### What the exercise asks
Using the records that follow, work out how many lines hold the string "will" and provide that number only.

(Stored data)
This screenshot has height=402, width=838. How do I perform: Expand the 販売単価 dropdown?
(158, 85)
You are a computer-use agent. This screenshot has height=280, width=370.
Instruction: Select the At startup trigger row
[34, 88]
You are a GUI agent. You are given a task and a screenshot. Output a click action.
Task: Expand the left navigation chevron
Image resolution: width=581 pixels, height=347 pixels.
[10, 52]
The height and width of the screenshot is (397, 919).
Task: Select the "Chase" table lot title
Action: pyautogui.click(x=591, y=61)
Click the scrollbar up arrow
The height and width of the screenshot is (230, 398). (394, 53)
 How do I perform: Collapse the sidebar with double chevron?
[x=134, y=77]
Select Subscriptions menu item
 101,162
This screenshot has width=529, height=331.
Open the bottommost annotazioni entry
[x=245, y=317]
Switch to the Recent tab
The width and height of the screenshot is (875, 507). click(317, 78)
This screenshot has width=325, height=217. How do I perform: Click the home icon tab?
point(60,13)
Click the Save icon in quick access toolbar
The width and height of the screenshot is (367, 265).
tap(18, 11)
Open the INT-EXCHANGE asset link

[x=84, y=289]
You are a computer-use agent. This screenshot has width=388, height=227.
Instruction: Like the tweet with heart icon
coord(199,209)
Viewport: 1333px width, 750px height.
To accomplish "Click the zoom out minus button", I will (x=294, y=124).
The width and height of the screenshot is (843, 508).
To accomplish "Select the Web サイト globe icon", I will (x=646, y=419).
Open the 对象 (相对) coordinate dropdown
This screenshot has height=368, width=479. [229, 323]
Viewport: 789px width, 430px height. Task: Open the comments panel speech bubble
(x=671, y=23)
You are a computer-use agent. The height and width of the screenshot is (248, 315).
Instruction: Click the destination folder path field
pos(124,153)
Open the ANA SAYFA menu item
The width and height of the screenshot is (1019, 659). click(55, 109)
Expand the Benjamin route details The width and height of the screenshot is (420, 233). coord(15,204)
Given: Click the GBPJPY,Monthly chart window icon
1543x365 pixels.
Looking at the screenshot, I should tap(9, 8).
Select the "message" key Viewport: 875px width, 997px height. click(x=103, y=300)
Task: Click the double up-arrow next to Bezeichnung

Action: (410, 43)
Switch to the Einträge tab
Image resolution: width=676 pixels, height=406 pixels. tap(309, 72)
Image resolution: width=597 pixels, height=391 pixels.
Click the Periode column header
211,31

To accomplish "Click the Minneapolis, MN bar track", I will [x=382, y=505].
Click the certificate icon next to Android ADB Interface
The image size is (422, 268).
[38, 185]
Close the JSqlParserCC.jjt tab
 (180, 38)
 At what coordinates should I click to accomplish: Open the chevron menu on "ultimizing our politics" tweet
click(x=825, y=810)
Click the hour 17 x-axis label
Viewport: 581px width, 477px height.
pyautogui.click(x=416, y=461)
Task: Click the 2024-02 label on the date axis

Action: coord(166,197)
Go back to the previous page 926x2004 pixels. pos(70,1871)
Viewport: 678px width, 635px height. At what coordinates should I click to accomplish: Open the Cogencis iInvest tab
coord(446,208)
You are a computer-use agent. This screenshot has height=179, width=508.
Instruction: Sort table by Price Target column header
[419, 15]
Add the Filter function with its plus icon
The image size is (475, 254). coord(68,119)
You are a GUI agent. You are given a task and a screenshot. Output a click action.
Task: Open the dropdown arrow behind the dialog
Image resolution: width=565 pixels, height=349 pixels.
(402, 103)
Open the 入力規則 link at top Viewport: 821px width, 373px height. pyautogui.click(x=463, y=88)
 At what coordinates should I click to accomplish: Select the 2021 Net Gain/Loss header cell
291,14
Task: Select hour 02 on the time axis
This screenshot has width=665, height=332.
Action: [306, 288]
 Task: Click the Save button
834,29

### Answer to this exercise
3